PASSAGE SHOWN =>
begin

Next, as we repeat this transfer back to the original whiteboard (ideally with one session per transfer), the decision-makers start threading the phrases and words in the main categories that have emerged into draft quality of life statements, usually starting with “we.” In this way, little by little, and without any particular difficulty at any point, we end up with a first draft set of quality of life statements that is coherent and that includes all the original ideas, and that have evolved in the context of rich discussion. Enjoy this process and keep in mind that, as Bruce Ward points out in the clip below, that the discussion amongst decision-makers in forming the holistic context is as important as the actual words in it:
Okay, let us move on to the next step — forms of production.
3. Forms of Production
Just a few more steps, and then it will all start coming together — you’ll see. Just hang in there; it is so worth it. Forms of Production are defined by Savory as what you need to produce in order to create the quality of life that has been described. In focusing on what rather than how, Savory explains “you only want to list what has to be produced, not how it will be produced. How something is to be produced is a decision that needs testing” (Holistic Management, p. 77).
So, continuing with his example from above, he gives forms of production for the middle-aged couple (p. 83-84):
- Profit from meaningful work.

end

ENTRIES =>
begin

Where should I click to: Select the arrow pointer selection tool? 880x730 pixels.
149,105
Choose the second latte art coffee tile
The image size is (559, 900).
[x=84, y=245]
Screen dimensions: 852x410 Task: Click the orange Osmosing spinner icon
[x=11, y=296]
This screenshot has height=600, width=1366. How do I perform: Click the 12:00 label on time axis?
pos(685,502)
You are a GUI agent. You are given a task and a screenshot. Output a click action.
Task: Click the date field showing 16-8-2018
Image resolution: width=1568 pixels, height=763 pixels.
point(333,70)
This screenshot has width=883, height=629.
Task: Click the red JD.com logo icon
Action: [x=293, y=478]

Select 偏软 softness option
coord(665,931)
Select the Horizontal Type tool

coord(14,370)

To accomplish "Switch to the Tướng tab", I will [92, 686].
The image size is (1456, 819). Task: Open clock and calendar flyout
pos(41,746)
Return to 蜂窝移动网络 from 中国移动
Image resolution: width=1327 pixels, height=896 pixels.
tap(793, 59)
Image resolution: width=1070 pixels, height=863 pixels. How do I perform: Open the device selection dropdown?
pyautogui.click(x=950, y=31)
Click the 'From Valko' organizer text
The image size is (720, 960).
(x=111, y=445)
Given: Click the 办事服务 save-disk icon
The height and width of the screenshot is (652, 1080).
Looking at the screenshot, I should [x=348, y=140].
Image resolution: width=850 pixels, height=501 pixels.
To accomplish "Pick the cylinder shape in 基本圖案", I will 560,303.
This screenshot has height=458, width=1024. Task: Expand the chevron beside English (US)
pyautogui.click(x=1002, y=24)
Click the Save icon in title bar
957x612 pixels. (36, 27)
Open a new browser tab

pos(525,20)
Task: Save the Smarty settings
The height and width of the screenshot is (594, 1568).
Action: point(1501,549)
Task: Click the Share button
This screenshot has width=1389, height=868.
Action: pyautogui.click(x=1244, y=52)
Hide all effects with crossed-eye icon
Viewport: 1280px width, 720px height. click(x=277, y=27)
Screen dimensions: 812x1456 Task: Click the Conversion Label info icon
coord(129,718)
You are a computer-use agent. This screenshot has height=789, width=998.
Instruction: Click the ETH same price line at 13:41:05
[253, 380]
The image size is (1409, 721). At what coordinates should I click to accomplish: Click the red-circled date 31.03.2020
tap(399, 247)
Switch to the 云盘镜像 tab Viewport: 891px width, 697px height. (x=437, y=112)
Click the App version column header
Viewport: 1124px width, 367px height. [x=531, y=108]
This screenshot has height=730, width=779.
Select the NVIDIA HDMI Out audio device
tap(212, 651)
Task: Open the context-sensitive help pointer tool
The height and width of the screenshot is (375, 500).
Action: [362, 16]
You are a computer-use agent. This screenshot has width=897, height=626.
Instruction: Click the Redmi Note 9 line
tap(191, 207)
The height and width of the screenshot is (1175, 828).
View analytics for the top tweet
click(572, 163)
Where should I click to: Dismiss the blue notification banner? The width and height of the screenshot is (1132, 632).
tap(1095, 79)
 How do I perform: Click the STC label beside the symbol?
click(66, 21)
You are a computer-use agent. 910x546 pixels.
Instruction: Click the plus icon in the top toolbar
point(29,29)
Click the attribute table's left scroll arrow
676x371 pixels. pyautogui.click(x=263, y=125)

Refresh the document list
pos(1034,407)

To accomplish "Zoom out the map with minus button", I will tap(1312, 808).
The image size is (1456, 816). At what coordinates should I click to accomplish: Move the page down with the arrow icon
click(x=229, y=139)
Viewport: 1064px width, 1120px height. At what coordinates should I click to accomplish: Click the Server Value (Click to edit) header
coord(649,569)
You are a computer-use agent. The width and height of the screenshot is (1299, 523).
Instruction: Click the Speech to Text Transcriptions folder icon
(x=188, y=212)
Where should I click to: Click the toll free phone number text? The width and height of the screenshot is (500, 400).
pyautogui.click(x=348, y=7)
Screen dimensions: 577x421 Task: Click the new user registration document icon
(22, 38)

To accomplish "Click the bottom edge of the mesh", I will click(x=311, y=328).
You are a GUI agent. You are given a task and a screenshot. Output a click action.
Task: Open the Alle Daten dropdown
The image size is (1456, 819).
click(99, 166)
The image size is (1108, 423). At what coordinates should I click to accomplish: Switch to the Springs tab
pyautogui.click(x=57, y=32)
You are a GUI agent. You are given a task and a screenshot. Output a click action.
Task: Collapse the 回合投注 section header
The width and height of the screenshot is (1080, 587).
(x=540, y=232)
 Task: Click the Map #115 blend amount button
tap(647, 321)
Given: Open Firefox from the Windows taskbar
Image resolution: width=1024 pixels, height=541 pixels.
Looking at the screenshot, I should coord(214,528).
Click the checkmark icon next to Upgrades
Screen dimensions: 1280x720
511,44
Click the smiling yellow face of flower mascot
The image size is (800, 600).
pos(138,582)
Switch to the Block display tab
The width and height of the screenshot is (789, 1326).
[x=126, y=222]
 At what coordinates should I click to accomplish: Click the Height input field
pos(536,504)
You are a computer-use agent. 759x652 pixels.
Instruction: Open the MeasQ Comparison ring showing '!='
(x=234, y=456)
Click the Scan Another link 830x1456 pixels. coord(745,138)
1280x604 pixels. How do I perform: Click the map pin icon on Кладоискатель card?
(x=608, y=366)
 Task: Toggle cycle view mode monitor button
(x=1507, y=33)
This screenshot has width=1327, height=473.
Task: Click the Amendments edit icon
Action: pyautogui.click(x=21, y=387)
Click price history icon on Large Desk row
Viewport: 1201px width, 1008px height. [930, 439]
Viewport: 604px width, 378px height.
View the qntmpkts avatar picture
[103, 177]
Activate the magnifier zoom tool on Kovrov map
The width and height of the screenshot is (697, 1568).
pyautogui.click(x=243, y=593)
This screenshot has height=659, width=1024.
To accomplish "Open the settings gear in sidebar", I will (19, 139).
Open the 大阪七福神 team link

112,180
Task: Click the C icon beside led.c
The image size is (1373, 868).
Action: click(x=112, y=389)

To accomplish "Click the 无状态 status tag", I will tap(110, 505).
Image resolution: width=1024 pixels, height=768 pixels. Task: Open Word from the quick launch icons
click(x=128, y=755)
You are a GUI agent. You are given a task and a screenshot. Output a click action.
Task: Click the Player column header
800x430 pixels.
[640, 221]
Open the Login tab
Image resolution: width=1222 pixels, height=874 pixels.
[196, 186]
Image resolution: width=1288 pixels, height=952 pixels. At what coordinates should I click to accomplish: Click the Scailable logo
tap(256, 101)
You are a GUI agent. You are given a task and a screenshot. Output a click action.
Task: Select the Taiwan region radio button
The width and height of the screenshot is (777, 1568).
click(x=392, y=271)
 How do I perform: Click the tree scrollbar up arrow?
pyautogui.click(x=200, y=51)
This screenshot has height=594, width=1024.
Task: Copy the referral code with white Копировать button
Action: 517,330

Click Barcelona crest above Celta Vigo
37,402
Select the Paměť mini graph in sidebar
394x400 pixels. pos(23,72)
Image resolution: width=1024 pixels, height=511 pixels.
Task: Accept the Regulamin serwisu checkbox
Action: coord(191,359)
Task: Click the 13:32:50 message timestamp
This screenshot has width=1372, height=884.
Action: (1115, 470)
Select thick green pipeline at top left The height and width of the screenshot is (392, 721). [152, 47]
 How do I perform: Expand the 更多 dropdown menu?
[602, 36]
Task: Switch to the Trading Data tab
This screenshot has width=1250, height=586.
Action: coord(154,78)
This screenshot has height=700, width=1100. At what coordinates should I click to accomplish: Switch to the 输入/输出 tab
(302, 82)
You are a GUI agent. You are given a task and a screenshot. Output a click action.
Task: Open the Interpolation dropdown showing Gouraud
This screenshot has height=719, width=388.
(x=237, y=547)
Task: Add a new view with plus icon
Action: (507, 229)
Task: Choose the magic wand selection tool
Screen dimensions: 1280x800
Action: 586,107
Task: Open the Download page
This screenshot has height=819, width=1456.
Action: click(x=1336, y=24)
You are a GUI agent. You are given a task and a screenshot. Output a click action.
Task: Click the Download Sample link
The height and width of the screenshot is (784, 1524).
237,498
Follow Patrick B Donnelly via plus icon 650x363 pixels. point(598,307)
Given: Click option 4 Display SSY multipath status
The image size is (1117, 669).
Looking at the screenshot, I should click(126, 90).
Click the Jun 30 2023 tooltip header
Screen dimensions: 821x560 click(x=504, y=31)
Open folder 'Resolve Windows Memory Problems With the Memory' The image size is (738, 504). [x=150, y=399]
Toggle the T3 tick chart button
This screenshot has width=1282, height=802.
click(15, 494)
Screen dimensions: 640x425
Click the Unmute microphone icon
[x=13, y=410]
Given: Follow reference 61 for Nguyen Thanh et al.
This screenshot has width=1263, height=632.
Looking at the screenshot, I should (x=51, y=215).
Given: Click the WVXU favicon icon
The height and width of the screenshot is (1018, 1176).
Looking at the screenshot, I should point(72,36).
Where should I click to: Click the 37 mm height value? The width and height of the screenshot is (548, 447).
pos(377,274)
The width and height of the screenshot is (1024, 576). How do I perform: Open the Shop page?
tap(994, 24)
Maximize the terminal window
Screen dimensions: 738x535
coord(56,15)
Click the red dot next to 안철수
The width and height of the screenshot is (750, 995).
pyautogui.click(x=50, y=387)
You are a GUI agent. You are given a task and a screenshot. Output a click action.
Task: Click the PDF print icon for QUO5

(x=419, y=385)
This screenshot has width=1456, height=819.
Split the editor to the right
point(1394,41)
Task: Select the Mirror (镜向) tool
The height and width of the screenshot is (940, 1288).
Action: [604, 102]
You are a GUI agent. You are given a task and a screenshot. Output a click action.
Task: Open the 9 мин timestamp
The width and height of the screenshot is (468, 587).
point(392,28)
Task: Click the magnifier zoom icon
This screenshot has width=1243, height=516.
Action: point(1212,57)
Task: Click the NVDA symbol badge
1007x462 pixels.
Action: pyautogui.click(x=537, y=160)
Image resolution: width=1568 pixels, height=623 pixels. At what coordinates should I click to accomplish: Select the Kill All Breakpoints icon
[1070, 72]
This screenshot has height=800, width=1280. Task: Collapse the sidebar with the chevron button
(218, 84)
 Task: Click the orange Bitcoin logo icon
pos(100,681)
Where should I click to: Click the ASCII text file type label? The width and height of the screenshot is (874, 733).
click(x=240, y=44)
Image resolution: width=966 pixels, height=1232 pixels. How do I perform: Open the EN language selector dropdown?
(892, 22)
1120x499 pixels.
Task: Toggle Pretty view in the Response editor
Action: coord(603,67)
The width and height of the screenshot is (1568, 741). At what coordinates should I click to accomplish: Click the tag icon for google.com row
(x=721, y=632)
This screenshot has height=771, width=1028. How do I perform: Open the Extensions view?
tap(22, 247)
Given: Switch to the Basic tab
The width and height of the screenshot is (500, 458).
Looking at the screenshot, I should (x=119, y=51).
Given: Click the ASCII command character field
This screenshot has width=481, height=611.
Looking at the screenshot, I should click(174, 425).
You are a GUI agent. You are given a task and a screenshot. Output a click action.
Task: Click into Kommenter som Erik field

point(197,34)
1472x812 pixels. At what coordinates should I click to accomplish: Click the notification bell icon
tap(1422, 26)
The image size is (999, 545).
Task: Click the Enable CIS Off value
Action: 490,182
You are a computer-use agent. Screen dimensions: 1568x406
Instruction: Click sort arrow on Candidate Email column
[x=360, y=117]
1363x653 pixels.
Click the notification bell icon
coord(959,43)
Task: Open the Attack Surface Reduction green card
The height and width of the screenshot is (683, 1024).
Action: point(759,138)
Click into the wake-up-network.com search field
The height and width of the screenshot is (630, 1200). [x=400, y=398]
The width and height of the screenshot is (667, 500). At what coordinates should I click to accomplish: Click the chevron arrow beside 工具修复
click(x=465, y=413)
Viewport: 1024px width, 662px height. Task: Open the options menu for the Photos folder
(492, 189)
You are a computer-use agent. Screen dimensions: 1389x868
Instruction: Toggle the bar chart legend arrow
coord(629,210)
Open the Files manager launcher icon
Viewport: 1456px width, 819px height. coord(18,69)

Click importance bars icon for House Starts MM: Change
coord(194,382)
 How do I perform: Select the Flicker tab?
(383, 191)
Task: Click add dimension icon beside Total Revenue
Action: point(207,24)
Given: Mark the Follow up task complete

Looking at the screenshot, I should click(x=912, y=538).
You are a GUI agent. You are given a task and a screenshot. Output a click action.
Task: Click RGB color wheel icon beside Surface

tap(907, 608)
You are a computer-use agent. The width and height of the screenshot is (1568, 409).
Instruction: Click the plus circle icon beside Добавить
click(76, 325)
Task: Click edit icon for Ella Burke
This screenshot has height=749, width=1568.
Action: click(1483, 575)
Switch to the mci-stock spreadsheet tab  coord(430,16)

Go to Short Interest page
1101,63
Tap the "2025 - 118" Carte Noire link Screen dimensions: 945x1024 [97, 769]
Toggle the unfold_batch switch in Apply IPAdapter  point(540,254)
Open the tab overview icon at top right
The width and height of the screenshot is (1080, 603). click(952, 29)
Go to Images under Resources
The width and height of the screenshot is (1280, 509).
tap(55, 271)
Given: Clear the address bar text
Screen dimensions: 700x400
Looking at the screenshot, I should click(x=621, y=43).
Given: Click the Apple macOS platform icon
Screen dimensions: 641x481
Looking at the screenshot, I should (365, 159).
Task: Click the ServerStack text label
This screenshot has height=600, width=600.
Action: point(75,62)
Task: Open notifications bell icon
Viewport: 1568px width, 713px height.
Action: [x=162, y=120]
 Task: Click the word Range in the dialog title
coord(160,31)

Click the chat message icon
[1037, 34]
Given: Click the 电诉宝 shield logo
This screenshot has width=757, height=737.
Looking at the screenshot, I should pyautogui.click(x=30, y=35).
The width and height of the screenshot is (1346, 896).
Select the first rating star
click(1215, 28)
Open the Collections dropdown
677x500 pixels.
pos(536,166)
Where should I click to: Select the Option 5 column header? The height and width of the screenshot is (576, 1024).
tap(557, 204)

end

Decide whether each statement agrees with the holistic management passage, answering yes or no and quoting the words from the passage that settle it: (a) The draft quality of life statements usually begin with "we." (b) Forms of production should describe how things will be produced. (c) The first draft set of quality of life statements leaves out some of the original ideas. The listing isn't needed for anything here.

CORRECT ANSWER =>
(a) Yes: "draft quality of life statements, usually starting with “we.”"
(b) No: "you only want to list what has to be produced, not how it will be produced."
(c) No: "that includes all the original ideas"